Jacksonville — Researchers examining data produced by small satellites launched in 2016 to track ocean winds were surprised the mission produced valuable information on soil moisture and flooding.
NASA’s Cyclone Global Navigation Satellite System, a constellation of eight 30-kilogram satellites built by the Southwest Research Institute and the University of Michigan, observed the Amazon River basin in far more detail than NASA’s Soil Moisture Active Passive mission even when SMAPs radar still worked.

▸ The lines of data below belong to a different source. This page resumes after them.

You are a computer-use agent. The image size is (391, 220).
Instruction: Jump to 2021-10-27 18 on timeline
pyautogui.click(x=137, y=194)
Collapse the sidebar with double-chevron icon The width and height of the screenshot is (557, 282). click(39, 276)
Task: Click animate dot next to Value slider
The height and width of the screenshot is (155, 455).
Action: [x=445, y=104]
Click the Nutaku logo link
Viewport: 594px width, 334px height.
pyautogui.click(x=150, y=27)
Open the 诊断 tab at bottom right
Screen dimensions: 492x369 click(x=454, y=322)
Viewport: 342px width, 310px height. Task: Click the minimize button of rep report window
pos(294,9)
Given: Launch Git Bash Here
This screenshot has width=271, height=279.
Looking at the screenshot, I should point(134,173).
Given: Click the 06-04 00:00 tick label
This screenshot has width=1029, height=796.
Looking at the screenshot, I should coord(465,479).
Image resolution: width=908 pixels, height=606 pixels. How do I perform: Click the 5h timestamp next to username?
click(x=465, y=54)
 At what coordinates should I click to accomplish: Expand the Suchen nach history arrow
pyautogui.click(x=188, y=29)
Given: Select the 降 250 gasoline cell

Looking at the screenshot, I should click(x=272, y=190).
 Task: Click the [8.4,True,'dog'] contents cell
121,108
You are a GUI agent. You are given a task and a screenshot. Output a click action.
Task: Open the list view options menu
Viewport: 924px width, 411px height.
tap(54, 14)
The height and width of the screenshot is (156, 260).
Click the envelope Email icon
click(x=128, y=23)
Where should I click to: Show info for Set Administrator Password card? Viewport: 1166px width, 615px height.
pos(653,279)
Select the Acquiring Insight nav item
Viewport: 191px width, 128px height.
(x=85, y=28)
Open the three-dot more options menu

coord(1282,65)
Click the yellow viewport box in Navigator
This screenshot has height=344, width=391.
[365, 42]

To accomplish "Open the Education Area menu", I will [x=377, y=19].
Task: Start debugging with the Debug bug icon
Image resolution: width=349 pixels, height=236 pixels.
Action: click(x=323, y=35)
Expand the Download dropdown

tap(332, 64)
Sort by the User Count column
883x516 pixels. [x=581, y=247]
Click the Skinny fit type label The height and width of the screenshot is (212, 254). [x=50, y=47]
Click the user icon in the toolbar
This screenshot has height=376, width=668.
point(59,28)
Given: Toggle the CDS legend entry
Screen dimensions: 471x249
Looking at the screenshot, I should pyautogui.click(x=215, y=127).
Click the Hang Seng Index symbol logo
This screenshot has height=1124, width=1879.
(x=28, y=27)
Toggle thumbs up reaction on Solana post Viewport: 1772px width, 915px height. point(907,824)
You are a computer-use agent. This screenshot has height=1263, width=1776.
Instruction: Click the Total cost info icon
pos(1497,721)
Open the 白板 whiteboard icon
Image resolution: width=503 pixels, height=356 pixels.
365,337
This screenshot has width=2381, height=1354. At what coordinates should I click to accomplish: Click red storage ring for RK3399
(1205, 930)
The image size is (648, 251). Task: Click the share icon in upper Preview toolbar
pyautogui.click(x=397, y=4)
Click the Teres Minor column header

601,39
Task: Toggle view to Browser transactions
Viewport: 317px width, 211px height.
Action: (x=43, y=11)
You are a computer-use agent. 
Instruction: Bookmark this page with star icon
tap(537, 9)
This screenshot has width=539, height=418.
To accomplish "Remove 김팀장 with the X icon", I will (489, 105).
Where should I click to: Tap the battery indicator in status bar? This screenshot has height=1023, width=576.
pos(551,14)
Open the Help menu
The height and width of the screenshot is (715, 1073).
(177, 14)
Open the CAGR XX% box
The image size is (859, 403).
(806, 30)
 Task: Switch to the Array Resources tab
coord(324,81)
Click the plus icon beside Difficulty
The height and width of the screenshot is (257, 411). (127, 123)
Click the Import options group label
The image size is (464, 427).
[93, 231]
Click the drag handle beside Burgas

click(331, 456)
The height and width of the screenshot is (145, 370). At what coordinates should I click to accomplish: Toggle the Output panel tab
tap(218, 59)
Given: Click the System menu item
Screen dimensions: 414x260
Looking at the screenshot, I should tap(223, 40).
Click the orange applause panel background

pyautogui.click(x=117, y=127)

“These images got us excited about the potential for doing new land-applications science with the Cygnus data,” said Chris Ruf, CYGNSS principal investigator and University of Michigan climate and space science professor. “Now a number of people on the science team are working on soil moisture retrieval algorithms and flood inundation algorithms based on these early results.”
Clara Chew of the University Corporation for Atmospheric Research published in August Amazon River basin flood maps with observations from SMAP’s radar and radiometer as well as CYGNSS. SMAP’s radiometer offered 30-kilometer resolution and its radar three-kilometer resolution compared with roughly 500-meter resolution for CYGNSS.
CYGNSS is good at picking up soil moisture near the surface and revealing flooding, Chew said at the American Meteorological Society conference here.
Two years into the mission, CYGNSS also is working well in its intended job: observing ocean winds at the core of tropical cyclones, Ruf said.